• _What is required_:
Transcribe only part of the material below: the lines from the one containing "Viewport: 938px width, 681px" through the one containing "Enable 灰度打印 grayscale printing", inclusive, exactly as written.

─── Provided records

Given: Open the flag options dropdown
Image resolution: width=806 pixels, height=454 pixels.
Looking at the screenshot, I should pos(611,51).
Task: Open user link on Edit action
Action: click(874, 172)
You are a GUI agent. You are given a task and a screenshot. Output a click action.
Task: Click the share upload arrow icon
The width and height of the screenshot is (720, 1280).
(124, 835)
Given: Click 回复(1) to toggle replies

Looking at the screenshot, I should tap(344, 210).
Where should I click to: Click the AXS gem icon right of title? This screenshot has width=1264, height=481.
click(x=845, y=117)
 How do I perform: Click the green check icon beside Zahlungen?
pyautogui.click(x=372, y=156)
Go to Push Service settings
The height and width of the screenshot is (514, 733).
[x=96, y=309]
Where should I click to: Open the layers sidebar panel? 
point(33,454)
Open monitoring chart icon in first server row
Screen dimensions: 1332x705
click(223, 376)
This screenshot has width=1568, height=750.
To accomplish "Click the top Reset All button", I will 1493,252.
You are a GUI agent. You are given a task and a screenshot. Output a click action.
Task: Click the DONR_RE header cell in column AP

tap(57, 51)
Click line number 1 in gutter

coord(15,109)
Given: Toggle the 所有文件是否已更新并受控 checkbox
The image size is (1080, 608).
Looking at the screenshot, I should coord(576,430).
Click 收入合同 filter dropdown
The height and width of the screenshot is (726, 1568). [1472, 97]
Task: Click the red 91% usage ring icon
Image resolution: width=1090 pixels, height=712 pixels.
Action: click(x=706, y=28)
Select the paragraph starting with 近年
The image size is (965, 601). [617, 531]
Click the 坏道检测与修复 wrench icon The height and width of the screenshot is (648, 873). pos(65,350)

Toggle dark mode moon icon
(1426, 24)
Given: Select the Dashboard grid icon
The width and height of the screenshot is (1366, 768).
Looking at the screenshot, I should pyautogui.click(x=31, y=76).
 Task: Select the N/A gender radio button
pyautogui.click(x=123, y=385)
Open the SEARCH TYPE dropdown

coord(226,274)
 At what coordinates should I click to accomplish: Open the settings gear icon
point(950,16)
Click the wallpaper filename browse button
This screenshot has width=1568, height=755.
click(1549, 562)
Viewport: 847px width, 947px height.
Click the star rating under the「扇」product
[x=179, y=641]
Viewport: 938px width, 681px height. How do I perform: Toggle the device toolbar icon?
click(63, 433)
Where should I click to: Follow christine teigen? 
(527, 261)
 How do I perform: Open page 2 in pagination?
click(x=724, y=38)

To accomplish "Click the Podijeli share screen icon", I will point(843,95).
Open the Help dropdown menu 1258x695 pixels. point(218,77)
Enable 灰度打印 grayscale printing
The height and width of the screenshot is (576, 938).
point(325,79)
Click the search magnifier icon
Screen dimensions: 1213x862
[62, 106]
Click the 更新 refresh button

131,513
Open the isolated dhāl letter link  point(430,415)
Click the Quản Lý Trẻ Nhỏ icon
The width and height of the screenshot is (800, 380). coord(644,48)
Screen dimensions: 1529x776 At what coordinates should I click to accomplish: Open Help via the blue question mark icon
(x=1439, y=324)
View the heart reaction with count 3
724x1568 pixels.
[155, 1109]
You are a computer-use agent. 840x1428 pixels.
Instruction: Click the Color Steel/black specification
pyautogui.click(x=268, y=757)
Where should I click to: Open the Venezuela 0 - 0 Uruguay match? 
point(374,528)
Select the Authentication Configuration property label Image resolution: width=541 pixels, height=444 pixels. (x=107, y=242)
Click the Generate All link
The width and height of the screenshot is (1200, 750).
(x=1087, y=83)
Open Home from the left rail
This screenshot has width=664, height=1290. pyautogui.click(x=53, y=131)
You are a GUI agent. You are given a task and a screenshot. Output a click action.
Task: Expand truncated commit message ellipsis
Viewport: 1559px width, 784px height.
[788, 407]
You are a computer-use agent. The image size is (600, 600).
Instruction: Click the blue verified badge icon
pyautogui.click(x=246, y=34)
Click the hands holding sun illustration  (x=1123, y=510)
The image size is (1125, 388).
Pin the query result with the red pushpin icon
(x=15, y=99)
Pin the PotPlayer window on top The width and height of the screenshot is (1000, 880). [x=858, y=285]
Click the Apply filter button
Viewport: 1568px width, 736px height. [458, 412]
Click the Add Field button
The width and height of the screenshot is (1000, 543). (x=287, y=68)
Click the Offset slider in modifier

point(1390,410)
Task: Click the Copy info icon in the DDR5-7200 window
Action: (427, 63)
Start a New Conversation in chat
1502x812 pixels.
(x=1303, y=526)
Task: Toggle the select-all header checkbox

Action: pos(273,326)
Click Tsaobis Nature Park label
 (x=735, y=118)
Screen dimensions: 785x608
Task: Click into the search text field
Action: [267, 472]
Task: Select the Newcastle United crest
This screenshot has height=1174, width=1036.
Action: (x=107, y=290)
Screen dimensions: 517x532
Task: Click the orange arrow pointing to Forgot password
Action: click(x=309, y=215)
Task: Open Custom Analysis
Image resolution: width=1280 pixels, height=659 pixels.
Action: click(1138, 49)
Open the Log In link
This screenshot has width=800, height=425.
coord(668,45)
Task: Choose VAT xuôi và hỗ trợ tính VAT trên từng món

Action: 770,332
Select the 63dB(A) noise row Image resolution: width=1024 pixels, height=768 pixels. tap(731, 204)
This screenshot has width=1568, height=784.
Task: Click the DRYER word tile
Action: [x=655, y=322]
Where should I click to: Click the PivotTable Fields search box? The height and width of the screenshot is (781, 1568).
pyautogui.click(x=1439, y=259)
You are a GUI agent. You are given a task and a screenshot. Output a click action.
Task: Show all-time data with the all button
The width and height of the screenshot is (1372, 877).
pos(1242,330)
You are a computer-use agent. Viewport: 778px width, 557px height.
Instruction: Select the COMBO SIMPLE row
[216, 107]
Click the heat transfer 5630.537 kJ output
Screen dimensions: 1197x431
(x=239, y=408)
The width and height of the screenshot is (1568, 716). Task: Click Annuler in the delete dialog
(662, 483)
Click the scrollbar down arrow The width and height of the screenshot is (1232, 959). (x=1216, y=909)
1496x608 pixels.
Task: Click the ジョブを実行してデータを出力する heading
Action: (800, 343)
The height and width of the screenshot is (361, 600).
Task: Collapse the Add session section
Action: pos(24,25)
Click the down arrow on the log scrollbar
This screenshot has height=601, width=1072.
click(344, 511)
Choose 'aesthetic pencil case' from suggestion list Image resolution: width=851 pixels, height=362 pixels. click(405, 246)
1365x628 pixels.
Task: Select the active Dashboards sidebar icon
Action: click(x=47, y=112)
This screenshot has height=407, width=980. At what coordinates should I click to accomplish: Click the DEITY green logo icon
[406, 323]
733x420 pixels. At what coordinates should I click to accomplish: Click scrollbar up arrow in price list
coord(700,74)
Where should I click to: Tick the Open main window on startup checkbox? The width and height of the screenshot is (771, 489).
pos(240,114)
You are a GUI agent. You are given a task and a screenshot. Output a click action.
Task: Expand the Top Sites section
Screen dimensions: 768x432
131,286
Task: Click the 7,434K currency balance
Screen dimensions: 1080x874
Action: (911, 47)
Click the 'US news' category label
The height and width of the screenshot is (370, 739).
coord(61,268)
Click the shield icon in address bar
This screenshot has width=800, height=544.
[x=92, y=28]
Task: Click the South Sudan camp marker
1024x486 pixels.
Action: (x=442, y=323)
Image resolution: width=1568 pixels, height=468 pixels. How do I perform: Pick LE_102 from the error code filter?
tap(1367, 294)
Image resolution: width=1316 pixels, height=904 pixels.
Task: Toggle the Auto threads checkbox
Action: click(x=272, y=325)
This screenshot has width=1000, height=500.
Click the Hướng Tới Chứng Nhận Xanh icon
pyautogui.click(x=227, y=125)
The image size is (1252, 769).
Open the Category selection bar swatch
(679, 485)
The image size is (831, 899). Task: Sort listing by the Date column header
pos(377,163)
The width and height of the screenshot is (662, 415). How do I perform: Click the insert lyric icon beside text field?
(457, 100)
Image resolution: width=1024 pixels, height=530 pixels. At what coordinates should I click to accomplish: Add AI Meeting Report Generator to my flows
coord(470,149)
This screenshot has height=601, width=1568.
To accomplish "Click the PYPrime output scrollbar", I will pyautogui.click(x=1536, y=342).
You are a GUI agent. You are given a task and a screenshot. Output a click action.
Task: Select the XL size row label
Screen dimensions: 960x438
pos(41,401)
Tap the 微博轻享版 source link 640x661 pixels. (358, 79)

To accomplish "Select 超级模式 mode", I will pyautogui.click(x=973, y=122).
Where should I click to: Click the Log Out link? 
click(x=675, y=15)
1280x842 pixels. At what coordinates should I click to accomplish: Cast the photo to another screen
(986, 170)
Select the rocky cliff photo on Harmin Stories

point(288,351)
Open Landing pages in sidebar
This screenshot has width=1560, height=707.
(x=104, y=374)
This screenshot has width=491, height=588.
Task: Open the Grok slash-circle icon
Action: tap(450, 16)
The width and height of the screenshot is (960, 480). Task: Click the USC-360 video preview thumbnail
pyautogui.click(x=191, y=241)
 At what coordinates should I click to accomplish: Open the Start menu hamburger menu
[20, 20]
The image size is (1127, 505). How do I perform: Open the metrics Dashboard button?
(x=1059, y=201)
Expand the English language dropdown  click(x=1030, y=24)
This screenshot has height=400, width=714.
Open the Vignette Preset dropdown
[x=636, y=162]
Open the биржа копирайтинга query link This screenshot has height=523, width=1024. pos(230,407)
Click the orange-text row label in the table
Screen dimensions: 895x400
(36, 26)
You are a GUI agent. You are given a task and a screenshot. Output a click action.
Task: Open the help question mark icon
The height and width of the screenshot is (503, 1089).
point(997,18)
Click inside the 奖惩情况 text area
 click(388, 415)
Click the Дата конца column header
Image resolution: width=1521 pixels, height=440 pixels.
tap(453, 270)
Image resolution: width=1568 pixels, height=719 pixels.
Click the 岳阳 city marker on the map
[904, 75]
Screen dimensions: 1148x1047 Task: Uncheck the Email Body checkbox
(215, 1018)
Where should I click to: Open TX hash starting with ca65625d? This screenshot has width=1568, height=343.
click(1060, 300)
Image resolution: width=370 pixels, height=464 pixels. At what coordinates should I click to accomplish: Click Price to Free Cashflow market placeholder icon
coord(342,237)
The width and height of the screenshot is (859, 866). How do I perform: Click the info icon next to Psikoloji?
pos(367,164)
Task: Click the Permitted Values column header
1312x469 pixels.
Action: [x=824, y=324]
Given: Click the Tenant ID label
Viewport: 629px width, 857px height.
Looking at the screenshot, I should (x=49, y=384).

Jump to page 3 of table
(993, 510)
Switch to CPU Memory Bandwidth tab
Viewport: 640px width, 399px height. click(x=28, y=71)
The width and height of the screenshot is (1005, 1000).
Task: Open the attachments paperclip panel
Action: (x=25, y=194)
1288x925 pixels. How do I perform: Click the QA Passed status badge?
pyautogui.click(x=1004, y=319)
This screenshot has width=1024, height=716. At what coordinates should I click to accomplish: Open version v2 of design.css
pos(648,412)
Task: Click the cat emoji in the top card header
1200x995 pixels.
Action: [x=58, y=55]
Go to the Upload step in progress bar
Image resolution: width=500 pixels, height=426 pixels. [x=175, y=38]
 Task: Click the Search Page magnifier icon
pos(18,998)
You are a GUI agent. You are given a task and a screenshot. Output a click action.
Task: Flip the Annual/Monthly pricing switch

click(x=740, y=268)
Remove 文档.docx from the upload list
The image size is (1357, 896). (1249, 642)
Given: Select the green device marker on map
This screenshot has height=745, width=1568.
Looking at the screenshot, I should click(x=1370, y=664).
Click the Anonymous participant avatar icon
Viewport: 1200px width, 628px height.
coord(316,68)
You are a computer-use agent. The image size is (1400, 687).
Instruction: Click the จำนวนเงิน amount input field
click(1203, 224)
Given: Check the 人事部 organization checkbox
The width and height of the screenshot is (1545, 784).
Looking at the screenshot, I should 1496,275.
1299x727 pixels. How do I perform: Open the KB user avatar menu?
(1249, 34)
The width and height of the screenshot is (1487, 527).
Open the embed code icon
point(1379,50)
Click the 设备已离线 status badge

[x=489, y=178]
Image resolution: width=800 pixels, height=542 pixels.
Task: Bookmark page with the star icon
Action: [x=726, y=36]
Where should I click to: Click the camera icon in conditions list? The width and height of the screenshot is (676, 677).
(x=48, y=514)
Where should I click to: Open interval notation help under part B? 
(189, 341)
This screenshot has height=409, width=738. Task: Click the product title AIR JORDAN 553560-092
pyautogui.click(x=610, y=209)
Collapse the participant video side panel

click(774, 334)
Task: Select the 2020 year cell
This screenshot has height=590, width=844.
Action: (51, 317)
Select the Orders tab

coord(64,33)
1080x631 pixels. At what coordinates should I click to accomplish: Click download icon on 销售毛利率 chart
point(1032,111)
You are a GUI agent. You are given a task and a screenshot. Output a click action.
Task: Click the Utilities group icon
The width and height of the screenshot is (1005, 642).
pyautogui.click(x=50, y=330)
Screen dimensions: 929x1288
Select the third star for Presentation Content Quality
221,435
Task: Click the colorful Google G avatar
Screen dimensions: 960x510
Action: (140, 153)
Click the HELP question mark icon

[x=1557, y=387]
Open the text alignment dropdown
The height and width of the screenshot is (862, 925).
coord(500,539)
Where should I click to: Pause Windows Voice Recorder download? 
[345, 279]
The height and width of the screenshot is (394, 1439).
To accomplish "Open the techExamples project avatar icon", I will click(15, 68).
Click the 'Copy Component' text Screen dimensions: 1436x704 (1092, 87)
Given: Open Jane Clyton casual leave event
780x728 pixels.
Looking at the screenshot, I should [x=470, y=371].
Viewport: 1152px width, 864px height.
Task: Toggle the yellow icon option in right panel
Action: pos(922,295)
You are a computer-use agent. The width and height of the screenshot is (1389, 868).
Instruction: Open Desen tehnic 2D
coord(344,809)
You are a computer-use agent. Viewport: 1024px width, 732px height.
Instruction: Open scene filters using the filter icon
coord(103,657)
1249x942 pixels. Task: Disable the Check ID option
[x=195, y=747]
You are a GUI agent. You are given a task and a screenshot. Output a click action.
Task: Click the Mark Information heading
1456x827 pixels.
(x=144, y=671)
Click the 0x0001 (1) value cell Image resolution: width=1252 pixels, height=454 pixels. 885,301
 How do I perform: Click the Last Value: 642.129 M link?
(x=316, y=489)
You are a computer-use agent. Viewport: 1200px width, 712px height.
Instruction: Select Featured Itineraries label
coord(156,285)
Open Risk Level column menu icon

──────

• _Task response_:
Viewport: 938px width, 681px height. How do I perform: Toggle the device toolbar icon?
click(63, 433)
Where should I click to: Follow christine teigen? 
(527, 261)
 How do I perform: Open page 2 in pagination?
click(x=724, y=38)

To accomplish "Click the Podijeli share screen icon", I will point(843,95).
Open the Help dropdown menu 1258x695 pixels. point(218,77)
Enable 灰度打印 grayscale printing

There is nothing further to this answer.